Task goal: Give back the records in their entirety, exactly.

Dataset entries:

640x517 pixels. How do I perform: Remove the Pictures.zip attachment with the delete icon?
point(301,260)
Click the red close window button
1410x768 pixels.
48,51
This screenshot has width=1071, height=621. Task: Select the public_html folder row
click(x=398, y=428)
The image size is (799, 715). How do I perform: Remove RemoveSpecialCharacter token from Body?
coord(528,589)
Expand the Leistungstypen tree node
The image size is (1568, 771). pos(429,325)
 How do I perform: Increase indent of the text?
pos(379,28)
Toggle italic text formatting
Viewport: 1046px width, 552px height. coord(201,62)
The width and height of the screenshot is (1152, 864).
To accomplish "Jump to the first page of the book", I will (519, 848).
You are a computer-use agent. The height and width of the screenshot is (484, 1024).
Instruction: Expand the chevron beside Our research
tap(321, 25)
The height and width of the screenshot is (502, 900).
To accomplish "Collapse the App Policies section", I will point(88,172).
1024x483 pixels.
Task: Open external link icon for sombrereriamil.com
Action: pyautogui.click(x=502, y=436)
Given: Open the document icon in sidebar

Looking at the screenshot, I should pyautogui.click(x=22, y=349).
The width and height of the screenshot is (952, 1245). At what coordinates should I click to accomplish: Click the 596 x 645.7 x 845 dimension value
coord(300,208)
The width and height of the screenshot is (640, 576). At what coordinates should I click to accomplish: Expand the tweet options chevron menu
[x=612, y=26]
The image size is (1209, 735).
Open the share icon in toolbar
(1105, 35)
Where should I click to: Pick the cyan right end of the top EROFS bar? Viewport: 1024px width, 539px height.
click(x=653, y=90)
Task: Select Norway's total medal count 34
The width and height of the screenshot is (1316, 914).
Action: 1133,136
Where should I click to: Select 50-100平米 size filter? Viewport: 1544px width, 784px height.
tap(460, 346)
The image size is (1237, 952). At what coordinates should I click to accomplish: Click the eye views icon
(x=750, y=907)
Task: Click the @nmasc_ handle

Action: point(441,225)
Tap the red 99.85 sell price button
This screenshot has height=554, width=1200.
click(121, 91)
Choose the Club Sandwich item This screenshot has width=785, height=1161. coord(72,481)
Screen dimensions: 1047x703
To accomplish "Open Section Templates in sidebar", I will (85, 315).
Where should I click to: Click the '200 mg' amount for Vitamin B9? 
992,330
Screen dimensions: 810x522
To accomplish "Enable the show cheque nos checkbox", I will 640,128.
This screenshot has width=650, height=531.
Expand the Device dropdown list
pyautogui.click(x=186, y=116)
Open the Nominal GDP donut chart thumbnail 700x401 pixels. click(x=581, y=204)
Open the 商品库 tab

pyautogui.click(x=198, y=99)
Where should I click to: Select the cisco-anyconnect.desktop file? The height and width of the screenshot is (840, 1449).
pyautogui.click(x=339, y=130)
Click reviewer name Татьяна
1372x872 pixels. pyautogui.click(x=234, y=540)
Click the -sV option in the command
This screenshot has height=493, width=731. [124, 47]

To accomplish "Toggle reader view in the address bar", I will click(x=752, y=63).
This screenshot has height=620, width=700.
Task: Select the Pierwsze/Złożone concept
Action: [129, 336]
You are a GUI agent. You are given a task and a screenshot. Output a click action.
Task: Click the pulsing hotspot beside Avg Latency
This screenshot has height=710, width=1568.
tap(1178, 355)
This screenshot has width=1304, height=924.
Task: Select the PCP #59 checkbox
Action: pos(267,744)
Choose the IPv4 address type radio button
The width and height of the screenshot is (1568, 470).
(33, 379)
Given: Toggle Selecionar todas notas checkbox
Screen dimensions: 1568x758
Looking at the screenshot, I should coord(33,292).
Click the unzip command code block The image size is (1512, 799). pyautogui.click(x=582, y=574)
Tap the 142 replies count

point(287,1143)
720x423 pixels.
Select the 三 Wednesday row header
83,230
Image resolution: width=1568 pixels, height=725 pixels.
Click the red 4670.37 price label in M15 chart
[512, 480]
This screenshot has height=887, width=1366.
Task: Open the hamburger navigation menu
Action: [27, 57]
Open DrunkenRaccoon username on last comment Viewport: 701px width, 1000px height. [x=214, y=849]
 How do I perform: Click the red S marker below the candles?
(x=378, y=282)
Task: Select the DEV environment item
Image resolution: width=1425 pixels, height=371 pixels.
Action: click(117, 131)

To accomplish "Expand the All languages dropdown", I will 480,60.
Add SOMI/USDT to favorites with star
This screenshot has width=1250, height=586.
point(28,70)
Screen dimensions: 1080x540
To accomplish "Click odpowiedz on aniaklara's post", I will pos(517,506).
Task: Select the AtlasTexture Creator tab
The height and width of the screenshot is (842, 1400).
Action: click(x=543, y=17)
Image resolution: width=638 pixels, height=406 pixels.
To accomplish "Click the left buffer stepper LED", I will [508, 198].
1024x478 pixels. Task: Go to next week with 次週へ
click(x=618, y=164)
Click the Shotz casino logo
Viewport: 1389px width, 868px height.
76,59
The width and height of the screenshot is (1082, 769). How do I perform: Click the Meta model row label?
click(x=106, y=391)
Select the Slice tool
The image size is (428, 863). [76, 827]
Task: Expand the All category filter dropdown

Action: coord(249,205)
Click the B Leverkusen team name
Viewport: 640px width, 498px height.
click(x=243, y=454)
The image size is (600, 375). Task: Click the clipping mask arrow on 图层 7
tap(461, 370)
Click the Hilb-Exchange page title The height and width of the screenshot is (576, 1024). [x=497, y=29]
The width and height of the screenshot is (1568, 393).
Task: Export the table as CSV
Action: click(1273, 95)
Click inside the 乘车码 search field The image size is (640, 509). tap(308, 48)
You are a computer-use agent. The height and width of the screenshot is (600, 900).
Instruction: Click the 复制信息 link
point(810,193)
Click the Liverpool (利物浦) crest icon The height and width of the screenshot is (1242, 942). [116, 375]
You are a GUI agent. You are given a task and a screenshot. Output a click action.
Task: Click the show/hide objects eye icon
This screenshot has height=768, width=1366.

Answer box:
640x517 pixels. How do I perform: Remove the Pictures.zip attachment with the delete icon?
point(301,260)
Click the red close window button
1410x768 pixels.
48,51
This screenshot has width=1071, height=621. Task: Select the public_html folder row
click(x=398, y=428)
The image size is (799, 715). How do I perform: Remove RemoveSpecialCharacter token from Body?
coord(528,589)
Expand the Leistungstypen tree node
The image size is (1568, 771). pos(429,325)
 How do I perform: Increase indent of the text?
pos(379,28)
Toggle italic text formatting
Viewport: 1046px width, 552px height. coord(201,62)
The width and height of the screenshot is (1152, 864).
To accomplish "Jump to the first page of the book", I will (519, 848).
You are a computer-use agent. The height and width of the screenshot is (484, 1024).
Instruction: Expand the chevron beside Our research
tap(321, 25)
The height and width of the screenshot is (502, 900).
To accomplish "Collapse the App Policies section", I will point(88,172).
1024x483 pixels.
Task: Open external link icon for sombrereriamil.com
Action: pyautogui.click(x=502, y=436)
Given: Open the document icon in sidebar

Looking at the screenshot, I should pyautogui.click(x=22, y=349).
The width and height of the screenshot is (952, 1245). At what coordinates should I click to accomplish: Click the 596 x 645.7 x 845 dimension value
coord(300,208)
The width and height of the screenshot is (640, 576). At what coordinates should I click to accomplish: Expand the tweet options chevron menu
[x=612, y=26]
The image size is (1209, 735).
Open the share icon in toolbar
(1105, 35)
Where should I click to: Pick the cyan right end of the top EROFS bar? Viewport: 1024px width, 539px height.
click(x=653, y=90)
Task: Select Norway's total medal count 34
The width and height of the screenshot is (1316, 914).
Action: 1133,136
Where should I click to: Select 50-100平米 size filter? Viewport: 1544px width, 784px height.
tap(460, 346)
The image size is (1237, 952). At what coordinates should I click to accomplish: Click the eye views icon
(x=750, y=907)
Task: Click the @nmasc_ handle

Action: point(441,225)
Tap the red 99.85 sell price button
This screenshot has height=554, width=1200.
click(121, 91)
Choose the Club Sandwich item This screenshot has width=785, height=1161. coord(72,481)
Screen dimensions: 1047x703
To accomplish "Open Section Templates in sidebar", I will (85, 315).
Where should I click to: Click the '200 mg' amount for Vitamin B9? 
992,330
Screen dimensions: 810x522
To accomplish "Enable the show cheque nos checkbox", I will 640,128.
This screenshot has width=650, height=531.
Expand the Device dropdown list
pyautogui.click(x=186, y=116)
Open the Nominal GDP donut chart thumbnail 700x401 pixels. click(x=581, y=204)
Open the 商品库 tab

pyautogui.click(x=198, y=99)
Where should I click to: Select the cisco-anyconnect.desktop file? The height and width of the screenshot is (840, 1449).
pyautogui.click(x=339, y=130)
Click reviewer name Татьяна
1372x872 pixels. pyautogui.click(x=234, y=540)
Click the -sV option in the command
This screenshot has height=493, width=731. [124, 47]

To accomplish "Toggle reader view in the address bar", I will click(x=752, y=63).
This screenshot has height=620, width=700.
Task: Select the Pierwsze/Złożone concept
Action: [129, 336]
You are a GUI agent. You are given a task and a screenshot. Output a click action.
Task: Click the pulsing hotspot beside Avg Latency
This screenshot has height=710, width=1568.
tap(1178, 355)
This screenshot has width=1304, height=924.
Task: Select the PCP #59 checkbox
Action: pos(267,744)
Choose the IPv4 address type radio button
The width and height of the screenshot is (1568, 470).
(33, 379)
Given: Toggle Selecionar todas notas checkbox
Screen dimensions: 1568x758
Looking at the screenshot, I should coord(33,292).
Click the unzip command code block The image size is (1512, 799). pyautogui.click(x=582, y=574)
Tap the 142 replies count

point(287,1143)
720x423 pixels.
Select the 三 Wednesday row header
83,230
Image resolution: width=1568 pixels, height=725 pixels.
Click the red 4670.37 price label in M15 chart
[512, 480]
This screenshot has height=887, width=1366.
Task: Open the hamburger navigation menu
Action: [27, 57]
Open DrunkenRaccoon username on last comment Viewport: 701px width, 1000px height. [x=214, y=849]
 How do I perform: Click the red S marker below the candles?
(x=378, y=282)
Task: Select the DEV environment item
Image resolution: width=1425 pixels, height=371 pixels.
Action: click(117, 131)

To accomplish "Expand the All languages dropdown", I will 480,60.
Add SOMI/USDT to favorites with star
This screenshot has width=1250, height=586.
point(28,70)
Screen dimensions: 1080x540
To accomplish "Click odpowiedz on aniaklara's post", I will pos(517,506).
Task: Select the AtlasTexture Creator tab
The height and width of the screenshot is (842, 1400).
Action: click(x=543, y=17)
Image resolution: width=638 pixels, height=406 pixels.
To accomplish "Click the left buffer stepper LED", I will [508, 198].
1024x478 pixels. Task: Go to next week with 次週へ
click(x=618, y=164)
Click the Shotz casino logo
Viewport: 1389px width, 868px height.
76,59
The width and height of the screenshot is (1082, 769). How do I perform: Click the Meta model row label?
click(x=106, y=391)
Select the Slice tool
The image size is (428, 863). [76, 827]
Task: Expand the All category filter dropdown

Action: coord(249,205)
Click the B Leverkusen team name
Viewport: 640px width, 498px height.
click(x=243, y=454)
The image size is (600, 375). Task: Click the clipping mask arrow on 图层 7
tap(461, 370)
Click the Hilb-Exchange page title The height and width of the screenshot is (576, 1024). [x=497, y=29]
The width and height of the screenshot is (1568, 393).
Task: Export the table as CSV
Action: click(1273, 95)
Click inside the 乘车码 search field The image size is (640, 509). tap(308, 48)
You are a computer-use agent. The height and width of the screenshot is (600, 900).
Instruction: Click the 复制信息 link
point(810,193)
Click the Liverpool (利物浦) crest icon The height and width of the screenshot is (1242, 942). [116, 375]
You are a GUI agent. You are given a task and a screenshot. Output a click action.
Task: Click the show/hide objects eye icon
This screenshot has height=768, width=1366.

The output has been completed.